The relationship between periodontal disease and diabetes runs in both directions. Diabetes makes gum tissue more vulnerable to infection and slows healing, while the chronic inflammation from periodontitis can worsen blood sugar control. Research has shown that the inflammatory molecules produced by diabetic immune cells can be reduced when blood sugar is well managed, suggesting that controlling one condition helps the other. Periodontitis has also been linked to complications in pregnancy, including preterm birth, though the mechanisms are still being clarified.

How Calculus Is Removed

Because calculus is chemically bonded to the tooth surface, no amount of brushing or flossing will remove it once it has formed. Removal requires professional scaling, either with hand instruments or ultrasonic devices.

Hand scaling uses specialized metal tools called curettes and scalers. The clinician manually scrapes calculus from the tooth surface, working along the contours of each tooth. This method gives precise tactile feedback but can be time-consuming, especially in deeper pockets where tooth anatomy makes access difficult.

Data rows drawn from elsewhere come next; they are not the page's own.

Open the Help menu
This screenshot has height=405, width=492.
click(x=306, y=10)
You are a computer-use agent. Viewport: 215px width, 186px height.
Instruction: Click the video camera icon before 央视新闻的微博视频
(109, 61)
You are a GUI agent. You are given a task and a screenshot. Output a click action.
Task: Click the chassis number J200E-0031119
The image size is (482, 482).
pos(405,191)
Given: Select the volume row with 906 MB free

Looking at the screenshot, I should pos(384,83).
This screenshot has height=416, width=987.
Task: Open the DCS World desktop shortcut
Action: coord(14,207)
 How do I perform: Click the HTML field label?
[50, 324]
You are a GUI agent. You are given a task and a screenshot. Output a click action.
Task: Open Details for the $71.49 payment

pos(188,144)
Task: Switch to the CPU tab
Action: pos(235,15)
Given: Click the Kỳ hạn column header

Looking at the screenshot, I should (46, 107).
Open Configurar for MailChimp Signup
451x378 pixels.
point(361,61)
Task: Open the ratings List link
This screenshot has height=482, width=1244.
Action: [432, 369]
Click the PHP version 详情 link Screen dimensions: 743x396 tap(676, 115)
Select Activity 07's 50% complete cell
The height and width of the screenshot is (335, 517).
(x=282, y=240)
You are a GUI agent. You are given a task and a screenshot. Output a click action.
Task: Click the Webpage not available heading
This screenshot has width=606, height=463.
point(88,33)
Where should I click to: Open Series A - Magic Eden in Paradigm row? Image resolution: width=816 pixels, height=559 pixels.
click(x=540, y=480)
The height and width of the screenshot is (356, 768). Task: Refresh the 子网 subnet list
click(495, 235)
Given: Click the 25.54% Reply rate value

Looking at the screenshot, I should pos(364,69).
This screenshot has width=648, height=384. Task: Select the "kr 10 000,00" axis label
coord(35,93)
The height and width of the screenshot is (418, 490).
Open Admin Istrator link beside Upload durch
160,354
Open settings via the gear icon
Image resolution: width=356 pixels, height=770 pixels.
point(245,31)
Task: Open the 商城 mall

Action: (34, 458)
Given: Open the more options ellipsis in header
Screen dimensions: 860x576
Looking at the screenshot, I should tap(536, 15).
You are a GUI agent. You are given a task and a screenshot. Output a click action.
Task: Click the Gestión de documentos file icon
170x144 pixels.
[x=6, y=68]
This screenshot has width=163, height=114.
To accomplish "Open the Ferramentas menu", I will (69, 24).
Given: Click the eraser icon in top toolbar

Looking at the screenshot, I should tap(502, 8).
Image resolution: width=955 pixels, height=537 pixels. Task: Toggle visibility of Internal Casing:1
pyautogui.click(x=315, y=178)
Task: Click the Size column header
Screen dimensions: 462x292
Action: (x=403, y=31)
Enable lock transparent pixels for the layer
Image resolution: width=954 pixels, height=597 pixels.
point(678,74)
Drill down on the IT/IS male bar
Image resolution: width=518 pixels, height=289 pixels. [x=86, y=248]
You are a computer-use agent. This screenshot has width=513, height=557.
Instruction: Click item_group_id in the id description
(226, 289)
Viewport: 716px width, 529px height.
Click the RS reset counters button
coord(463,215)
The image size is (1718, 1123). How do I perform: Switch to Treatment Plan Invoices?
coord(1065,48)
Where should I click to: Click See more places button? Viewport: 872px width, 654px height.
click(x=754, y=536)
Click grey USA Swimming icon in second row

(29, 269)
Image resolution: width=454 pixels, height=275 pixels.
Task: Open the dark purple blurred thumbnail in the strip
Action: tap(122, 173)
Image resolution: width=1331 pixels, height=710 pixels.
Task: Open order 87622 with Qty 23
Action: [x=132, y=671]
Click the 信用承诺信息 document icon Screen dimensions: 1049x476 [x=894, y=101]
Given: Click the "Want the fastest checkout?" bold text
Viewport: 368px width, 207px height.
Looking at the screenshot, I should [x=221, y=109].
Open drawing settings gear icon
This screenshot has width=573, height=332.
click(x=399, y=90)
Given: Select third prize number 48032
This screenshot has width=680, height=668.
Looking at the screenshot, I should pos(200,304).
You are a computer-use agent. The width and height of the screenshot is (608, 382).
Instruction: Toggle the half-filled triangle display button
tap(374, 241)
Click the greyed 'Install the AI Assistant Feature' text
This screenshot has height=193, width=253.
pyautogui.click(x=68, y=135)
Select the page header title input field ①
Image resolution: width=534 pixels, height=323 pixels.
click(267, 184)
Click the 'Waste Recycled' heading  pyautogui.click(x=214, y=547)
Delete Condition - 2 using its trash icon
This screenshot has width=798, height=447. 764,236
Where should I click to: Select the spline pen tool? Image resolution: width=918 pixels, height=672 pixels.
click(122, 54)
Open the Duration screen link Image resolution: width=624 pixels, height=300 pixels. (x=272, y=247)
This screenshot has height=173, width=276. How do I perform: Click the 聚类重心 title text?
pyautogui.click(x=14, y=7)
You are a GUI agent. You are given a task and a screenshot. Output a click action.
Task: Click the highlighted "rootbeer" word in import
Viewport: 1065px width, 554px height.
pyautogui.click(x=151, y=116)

Ultrasonic scalers use a vibrating tip and a stream of water to break apart and flush away calculus deposits. These instruments are particularly useful for reaching into deep periodontal pockets and furcation areas (the spaces where roots of multi-rooted teeth branch apart), where hand instruments struggle to reach. Systematic reviews comparing the two approaches find similar clinical outcomes, so many dental offices use a combination of both.

For people with calculus only above the gumline, a routine cleaning is usually enough. When significant subgingival calculus is present, a deeper procedure called scaling and root planing is needed. This involves cleaning below the gumline and smoothing the root surfaces to discourage reattachment of bacteria. You can expect some gum tenderness and sensitivity for a few days afterward, particularly to cold temperatures.

Preventing Buildup

The most effective prevention is simply removing plaque before it mineralizes. Brushing twice daily and flossing once daily disrupts the bacterial film before it has a chance to harden. Since mineralization can start within 24 hours of plaque formation, consistency matters more than technique perfection.

Tartar-control toothpastes offer a secondary layer of prevention. Most contain pyrophosphate compounds, typically at concentrations around 3.4%. Pyrophosphate works by interrupting the chemical conversion of soft calcium phosphate into the hard hydroxyapatite crystals that make up calculus. It doesn’t remove existing calculus, but it slows the rate at which new deposits form. If you’re a heavy calculus former, using a tartar-control toothpaste between dental visits can meaningfully reduce buildup.

Areas that tend to accumulate calculus fastest deserve extra attention when brushing: the tongue side of your lower front teeth and the cheek side of your upper molars. These spots sit directly opposite the openings of your major salivary glands, which means they’re constantly bathed in mineral-rich saliva. An electric toothbrush or a water flosser can help reach these areas more effectively, though neither replaces the need for regular professional cleanings to catch what home care misses.